# [PROMPT]
Pull every line of the entries that has the word "will".
---
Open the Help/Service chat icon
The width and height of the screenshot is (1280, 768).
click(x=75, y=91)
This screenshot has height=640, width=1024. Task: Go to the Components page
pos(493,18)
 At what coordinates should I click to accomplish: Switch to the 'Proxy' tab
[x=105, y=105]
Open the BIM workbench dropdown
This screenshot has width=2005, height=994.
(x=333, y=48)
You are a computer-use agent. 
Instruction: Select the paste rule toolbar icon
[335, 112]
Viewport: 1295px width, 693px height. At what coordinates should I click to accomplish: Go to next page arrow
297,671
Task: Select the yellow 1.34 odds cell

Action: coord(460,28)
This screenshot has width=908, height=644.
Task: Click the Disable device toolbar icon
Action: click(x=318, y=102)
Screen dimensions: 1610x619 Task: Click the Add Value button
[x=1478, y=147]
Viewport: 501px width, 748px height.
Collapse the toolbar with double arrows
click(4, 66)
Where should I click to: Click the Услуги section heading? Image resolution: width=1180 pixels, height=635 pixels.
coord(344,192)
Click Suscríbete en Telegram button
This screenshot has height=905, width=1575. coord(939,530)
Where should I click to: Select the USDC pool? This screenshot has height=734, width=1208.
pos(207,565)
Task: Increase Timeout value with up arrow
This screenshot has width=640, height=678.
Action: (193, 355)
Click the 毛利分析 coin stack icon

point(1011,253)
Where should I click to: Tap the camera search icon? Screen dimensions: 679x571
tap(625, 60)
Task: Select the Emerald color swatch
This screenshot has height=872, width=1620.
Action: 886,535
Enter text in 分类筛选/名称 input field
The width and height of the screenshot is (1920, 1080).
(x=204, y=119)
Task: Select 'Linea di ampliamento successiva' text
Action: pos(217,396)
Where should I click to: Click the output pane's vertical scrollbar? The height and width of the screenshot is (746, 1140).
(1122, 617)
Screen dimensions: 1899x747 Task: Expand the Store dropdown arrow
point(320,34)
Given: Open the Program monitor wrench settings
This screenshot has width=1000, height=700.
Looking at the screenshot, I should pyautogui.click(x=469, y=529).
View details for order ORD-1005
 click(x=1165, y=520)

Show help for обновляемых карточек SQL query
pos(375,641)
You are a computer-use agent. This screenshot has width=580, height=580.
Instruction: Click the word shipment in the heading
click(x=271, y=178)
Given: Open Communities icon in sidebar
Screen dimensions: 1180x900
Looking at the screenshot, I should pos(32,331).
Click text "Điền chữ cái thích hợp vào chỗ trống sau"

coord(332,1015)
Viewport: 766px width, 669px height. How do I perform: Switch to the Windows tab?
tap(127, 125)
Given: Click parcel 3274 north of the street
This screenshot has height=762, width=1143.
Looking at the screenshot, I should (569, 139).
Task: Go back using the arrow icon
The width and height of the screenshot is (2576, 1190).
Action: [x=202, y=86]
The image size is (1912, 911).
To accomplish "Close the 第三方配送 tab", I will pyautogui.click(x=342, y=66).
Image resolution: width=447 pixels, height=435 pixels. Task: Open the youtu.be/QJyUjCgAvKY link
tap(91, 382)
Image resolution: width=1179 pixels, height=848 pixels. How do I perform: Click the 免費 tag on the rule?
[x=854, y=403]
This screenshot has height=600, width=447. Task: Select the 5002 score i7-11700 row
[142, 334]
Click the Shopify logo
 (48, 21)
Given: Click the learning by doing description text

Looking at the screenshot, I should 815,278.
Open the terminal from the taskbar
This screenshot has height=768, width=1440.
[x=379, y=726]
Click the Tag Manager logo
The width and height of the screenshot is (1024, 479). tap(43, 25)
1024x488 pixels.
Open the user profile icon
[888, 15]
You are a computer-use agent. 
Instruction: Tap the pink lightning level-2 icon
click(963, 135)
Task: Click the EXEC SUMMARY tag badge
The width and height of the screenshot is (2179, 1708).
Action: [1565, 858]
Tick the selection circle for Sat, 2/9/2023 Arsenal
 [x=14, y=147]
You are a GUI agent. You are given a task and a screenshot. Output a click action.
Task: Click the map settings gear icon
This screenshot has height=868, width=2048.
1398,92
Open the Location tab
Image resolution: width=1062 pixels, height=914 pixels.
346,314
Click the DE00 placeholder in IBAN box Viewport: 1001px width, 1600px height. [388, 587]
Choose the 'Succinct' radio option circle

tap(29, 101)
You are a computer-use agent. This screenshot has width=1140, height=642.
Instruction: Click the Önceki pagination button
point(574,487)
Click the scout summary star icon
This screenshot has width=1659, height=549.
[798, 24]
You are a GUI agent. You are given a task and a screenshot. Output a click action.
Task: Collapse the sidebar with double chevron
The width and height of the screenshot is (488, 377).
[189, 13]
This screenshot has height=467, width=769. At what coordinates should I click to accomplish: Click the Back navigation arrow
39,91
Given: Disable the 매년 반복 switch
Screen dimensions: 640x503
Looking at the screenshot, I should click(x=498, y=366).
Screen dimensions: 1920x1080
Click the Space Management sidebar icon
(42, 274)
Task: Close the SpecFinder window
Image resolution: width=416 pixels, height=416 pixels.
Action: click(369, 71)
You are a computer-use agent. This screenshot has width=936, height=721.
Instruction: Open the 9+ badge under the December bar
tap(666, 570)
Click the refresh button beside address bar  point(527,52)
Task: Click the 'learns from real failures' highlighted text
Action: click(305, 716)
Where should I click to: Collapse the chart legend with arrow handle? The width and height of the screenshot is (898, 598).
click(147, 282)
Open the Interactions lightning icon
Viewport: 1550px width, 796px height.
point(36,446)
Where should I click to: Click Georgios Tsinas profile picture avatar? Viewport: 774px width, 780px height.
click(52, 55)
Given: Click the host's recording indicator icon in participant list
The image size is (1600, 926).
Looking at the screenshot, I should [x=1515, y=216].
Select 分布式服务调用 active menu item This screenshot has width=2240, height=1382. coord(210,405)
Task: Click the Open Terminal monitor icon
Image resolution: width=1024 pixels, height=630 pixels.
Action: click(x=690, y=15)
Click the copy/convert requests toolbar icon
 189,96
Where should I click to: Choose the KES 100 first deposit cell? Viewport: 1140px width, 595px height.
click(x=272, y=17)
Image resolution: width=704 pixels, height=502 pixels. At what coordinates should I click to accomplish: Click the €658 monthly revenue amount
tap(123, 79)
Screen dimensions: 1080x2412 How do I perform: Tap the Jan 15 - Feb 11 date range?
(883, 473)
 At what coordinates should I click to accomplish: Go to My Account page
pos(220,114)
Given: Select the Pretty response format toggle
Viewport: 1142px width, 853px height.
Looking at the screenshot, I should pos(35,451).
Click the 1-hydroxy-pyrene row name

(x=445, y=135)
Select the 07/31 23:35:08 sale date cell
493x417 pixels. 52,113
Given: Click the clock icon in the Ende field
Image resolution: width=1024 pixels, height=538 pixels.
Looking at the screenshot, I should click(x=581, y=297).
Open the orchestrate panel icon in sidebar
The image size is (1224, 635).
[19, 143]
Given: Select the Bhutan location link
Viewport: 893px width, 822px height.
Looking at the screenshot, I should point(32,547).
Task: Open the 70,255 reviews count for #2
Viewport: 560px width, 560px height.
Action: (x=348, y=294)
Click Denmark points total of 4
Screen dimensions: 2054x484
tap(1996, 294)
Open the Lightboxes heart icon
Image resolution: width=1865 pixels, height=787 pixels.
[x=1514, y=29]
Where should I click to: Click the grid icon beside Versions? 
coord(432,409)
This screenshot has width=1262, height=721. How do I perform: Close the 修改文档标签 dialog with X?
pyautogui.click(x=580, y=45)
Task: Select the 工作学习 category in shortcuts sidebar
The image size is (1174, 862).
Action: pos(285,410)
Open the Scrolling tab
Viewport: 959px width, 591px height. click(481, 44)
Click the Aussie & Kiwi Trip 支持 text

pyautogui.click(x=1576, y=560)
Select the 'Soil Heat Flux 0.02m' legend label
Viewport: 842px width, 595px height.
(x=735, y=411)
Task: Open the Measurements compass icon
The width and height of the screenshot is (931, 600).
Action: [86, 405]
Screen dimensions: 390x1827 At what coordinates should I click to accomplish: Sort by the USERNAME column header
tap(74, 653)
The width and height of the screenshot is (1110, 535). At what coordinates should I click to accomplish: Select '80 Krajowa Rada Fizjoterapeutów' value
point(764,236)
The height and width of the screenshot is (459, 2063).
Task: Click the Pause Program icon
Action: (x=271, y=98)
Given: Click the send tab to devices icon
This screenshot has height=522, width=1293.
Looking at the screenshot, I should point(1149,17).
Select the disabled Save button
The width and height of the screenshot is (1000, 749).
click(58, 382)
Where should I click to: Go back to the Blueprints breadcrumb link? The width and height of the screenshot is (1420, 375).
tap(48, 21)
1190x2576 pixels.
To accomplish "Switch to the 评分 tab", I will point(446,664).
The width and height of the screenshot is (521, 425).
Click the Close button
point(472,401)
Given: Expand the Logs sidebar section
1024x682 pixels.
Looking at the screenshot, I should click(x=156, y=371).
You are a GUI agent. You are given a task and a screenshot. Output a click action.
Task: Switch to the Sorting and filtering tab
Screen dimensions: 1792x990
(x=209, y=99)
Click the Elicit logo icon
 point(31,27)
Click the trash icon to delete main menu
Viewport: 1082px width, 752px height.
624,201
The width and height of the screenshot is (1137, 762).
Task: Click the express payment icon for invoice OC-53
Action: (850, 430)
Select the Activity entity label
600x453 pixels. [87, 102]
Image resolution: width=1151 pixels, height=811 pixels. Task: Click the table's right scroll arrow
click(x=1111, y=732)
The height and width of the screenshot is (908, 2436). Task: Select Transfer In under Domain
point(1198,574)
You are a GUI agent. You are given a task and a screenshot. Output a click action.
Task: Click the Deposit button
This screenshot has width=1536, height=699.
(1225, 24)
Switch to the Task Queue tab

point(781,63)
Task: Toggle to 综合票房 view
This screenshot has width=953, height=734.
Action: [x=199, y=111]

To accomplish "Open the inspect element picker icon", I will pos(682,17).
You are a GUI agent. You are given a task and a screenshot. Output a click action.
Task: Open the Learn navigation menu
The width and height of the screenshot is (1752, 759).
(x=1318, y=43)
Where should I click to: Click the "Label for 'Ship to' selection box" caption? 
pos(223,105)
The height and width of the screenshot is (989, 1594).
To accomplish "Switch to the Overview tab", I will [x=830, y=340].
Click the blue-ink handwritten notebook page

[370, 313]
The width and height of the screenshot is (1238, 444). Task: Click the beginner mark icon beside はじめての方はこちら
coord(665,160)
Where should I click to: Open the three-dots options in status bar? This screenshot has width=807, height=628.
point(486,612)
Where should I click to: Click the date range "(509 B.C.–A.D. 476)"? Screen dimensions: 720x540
---
# [WRITTEN ANSWER]
To accomplish "Close the 第三方配送 tab", I will pyautogui.click(x=342, y=66).
To accomplish "Switch to the 评分 tab", I will point(446,664).
To accomplish "Open the inspect element picker icon", I will pos(682,17).
To accomplish "Switch to the Overview tab", I will [x=830, y=340].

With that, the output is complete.